Sua instrução — Transcreva, do trecho sobre o pacote de medidas de Guedes, a passagem que vai de "Sem nem entrar" até "uma série coerente.", com essas palavras incluídas.

Trecho —

****************************************

Sem nem entrar no mérito das inúmeras propostas e de suas muitas incoerências e iniquidades, o ministro age como se jogasse no colo do Congresso uma Constituinte específica. Isso, com eleições municipais pela frente, sem qualquer preparação anterior. Trata-se, além disso, de um pacote de medidas que poderia ter sido debatido de maneira escalonada, em uma série coerente.
Vai passar pelo Congresso? De que maneira? Essas são as perguntas que miram o alvo errado. O pacotaço de Guedes vai na contramão do consenso que se formou na elite do capitalismo global. Todas as políticas adotadas para enfrentar a crise econômica mundial iniciada em 2008 salvaram os sistemas financeiros, mas apenas empurraram o real problema com a barriga. O ciclo de revoltas de 2011 a 2013, que mirou essa primeira gambiarra, está sendo agora retomado em diferentes partes do planeta em novo patamar. Duas coisas já estão claras para a elite do capitalismo global: a desigualdade chegou a níveis inadministráveis; estamos efetivamente em estado de emergência ambiental.

****************************************

Material —
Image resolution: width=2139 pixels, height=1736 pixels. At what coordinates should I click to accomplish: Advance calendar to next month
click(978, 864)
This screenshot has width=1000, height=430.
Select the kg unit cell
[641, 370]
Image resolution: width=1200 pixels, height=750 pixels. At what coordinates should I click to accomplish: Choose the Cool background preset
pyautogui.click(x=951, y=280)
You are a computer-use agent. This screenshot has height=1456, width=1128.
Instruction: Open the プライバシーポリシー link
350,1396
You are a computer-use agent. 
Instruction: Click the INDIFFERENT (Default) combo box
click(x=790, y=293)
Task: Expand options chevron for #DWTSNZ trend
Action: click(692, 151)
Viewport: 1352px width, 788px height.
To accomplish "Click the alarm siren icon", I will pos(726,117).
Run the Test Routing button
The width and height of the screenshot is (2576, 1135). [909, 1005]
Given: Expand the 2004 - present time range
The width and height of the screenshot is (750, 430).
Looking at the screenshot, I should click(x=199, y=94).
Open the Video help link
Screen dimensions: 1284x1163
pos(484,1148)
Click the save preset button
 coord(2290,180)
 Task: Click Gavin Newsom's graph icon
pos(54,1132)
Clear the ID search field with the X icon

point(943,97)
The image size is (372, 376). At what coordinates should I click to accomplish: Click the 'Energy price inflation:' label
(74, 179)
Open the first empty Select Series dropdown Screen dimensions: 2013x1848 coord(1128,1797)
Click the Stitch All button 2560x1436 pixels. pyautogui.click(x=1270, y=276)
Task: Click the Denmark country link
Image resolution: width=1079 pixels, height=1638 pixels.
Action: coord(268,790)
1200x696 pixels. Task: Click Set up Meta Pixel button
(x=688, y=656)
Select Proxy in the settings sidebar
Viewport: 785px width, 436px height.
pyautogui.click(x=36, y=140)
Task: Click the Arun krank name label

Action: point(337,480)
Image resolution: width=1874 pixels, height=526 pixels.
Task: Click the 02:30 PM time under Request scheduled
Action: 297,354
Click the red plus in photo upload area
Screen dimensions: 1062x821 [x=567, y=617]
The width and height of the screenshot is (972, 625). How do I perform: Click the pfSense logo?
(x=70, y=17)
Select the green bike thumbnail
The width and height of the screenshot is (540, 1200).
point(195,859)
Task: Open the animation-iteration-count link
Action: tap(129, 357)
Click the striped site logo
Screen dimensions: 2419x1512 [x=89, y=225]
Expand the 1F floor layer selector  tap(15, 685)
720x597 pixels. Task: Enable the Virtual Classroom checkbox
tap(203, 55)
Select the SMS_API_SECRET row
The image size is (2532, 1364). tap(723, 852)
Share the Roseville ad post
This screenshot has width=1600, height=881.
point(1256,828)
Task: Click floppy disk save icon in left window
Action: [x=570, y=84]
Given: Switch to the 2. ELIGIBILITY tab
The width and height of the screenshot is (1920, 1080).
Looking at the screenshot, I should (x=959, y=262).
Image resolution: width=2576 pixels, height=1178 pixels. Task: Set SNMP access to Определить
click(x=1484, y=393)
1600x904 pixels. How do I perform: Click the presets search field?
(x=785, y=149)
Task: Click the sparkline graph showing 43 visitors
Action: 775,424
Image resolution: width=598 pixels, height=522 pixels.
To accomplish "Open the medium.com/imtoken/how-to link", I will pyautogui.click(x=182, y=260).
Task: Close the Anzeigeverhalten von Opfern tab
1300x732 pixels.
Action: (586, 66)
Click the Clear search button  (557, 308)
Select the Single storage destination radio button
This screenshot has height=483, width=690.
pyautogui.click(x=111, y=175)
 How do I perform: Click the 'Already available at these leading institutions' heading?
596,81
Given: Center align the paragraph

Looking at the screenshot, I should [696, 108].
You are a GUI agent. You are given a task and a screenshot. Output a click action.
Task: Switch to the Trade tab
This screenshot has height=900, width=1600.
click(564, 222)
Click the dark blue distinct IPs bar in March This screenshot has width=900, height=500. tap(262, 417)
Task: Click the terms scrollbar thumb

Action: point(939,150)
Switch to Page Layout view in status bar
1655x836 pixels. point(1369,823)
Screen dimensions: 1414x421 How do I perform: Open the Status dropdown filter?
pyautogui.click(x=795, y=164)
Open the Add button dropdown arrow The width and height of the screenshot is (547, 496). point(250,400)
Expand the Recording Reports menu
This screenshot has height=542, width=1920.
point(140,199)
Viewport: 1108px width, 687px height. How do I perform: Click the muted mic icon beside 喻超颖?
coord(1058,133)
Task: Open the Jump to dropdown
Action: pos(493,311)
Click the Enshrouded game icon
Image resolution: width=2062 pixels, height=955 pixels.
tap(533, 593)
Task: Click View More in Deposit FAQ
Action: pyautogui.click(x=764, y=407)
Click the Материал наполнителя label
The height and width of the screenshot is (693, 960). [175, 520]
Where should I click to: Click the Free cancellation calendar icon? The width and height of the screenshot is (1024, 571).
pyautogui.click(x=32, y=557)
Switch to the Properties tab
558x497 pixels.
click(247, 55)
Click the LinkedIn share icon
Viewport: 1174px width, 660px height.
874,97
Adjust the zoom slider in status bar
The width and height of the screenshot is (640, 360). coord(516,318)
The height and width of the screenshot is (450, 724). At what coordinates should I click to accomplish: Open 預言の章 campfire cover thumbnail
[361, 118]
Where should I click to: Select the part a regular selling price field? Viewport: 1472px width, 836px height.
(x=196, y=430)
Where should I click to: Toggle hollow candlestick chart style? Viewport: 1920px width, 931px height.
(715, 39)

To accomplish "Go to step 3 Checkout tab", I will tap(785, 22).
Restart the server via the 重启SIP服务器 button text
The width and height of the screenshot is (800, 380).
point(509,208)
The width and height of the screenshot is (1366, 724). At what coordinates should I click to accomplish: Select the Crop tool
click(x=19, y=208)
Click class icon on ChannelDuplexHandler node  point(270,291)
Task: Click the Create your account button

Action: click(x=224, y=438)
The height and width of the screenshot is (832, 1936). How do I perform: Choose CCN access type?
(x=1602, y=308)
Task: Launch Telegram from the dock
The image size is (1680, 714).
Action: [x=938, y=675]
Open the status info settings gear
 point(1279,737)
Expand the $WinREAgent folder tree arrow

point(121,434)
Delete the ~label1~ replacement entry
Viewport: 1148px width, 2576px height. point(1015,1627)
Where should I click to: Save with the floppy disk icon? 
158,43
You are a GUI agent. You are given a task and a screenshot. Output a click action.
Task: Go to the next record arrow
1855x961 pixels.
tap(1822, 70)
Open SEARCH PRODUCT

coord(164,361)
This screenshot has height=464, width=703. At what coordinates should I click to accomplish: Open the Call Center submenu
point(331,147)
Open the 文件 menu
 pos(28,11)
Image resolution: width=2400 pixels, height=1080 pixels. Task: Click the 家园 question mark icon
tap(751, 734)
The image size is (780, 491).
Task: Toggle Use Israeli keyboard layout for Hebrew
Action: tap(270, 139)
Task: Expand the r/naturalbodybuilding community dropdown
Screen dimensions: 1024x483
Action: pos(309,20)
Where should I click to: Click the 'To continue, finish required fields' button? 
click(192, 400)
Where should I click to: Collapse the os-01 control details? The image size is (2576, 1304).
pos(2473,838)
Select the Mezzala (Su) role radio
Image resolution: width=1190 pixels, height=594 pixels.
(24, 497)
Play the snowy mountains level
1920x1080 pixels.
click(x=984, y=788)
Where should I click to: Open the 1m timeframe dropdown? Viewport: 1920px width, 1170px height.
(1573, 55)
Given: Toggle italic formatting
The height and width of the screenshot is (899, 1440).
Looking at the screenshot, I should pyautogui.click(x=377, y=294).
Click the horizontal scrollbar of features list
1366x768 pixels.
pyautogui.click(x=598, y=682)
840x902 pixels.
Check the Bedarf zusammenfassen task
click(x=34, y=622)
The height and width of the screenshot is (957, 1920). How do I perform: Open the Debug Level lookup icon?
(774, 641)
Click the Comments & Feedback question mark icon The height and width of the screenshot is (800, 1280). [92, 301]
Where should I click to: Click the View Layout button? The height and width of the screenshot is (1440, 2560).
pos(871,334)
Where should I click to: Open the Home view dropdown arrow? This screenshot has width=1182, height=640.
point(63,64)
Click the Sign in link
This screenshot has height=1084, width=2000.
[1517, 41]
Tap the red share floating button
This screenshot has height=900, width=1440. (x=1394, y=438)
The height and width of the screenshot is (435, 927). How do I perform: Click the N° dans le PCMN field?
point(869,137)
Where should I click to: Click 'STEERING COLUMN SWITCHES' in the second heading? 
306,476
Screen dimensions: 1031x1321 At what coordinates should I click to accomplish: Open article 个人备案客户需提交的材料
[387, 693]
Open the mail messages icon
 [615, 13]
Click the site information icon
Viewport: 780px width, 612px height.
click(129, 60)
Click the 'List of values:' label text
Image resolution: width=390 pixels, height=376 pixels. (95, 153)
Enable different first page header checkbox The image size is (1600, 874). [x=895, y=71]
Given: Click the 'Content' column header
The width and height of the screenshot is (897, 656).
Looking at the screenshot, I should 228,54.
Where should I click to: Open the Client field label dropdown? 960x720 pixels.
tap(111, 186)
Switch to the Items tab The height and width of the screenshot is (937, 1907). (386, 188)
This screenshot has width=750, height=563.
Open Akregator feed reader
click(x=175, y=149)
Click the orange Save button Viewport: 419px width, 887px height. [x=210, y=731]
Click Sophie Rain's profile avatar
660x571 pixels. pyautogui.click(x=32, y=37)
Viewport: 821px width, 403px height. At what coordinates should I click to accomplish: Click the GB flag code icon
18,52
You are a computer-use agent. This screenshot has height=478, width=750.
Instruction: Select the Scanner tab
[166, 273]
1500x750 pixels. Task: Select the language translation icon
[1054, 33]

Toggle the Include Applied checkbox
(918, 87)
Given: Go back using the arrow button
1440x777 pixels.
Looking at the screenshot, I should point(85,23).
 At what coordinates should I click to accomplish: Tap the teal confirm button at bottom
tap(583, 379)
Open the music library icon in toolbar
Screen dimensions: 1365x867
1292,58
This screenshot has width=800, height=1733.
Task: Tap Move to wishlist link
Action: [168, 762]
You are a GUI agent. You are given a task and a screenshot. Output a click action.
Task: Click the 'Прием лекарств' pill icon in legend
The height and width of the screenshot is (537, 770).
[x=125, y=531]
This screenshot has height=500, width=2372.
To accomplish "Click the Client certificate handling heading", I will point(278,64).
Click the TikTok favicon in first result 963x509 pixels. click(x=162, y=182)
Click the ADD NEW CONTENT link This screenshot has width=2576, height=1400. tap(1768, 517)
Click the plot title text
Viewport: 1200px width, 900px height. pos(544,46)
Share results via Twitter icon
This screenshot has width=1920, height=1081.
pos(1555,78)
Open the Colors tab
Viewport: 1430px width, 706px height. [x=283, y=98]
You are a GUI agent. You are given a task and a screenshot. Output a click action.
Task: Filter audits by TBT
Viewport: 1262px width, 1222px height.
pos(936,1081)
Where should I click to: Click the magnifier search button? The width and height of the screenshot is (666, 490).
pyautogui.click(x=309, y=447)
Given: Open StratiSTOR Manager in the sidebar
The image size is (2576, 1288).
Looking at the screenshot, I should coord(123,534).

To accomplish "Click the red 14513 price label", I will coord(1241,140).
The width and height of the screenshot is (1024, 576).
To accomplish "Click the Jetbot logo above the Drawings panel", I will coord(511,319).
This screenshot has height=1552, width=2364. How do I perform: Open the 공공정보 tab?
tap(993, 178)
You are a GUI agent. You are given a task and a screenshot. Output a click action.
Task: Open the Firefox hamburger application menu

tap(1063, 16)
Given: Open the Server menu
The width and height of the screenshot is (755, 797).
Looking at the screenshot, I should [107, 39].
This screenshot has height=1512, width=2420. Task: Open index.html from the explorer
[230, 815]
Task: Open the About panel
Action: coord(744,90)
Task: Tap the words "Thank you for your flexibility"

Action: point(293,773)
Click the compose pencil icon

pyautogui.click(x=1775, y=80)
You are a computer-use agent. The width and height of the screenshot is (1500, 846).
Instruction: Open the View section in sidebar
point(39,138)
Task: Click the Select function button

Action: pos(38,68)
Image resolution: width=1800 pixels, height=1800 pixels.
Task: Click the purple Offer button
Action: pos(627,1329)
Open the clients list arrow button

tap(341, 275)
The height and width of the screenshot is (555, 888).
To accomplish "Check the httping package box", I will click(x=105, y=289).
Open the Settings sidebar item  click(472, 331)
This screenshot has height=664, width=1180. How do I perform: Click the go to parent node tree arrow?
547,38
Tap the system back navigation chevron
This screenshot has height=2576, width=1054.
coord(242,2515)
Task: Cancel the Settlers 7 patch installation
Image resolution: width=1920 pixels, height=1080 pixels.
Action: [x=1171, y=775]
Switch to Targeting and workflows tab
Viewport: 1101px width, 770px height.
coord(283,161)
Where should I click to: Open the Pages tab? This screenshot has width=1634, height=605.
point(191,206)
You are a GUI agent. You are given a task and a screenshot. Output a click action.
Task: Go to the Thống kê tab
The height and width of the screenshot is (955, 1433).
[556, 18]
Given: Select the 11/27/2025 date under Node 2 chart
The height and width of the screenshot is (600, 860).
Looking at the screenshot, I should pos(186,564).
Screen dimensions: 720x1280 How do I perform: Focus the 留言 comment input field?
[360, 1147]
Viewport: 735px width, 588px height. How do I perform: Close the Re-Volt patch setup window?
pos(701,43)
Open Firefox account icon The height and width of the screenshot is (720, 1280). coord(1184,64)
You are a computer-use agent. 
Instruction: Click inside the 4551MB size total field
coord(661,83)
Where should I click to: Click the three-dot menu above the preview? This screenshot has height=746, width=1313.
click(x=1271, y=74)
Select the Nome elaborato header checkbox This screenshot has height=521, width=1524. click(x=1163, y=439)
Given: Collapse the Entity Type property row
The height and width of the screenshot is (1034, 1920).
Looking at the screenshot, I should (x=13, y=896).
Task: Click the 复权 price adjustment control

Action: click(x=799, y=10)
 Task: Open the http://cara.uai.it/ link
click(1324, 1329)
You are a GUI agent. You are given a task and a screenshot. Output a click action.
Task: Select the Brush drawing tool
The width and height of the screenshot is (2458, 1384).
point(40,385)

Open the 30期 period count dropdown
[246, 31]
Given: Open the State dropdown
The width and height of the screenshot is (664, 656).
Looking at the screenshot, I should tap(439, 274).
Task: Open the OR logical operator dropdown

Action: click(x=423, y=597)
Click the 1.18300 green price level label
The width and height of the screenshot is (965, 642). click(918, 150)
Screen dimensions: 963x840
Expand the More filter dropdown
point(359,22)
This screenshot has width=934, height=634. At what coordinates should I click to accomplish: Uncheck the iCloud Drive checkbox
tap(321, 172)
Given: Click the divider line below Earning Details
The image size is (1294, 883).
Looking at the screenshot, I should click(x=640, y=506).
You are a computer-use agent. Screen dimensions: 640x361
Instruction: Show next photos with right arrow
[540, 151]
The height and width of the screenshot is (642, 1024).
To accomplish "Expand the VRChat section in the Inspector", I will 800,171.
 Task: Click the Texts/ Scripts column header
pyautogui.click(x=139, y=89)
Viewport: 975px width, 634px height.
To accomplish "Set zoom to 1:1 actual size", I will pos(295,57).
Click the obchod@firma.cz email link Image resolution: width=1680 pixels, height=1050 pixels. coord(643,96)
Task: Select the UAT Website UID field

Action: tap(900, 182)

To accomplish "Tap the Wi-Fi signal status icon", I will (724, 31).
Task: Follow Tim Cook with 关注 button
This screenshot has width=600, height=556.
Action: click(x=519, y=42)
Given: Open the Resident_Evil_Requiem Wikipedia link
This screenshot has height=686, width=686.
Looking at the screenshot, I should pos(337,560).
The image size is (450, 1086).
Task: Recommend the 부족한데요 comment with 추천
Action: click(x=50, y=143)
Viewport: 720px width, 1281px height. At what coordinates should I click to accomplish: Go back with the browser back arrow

****************************************

Resultado do exercício —
Sem nem entrar no mérito das inúmeras propostas e de suas muitas incoerências e iniquidades, o ministro age como se jogasse no colo do Congresso uma Constituinte específica. Isso, com eleições municipais pela frente, sem qualquer preparação anterior. Trata-se, além disso, de um pacote de medidas que poderia ter sido debatido de maneira escalonada, em uma série coerente.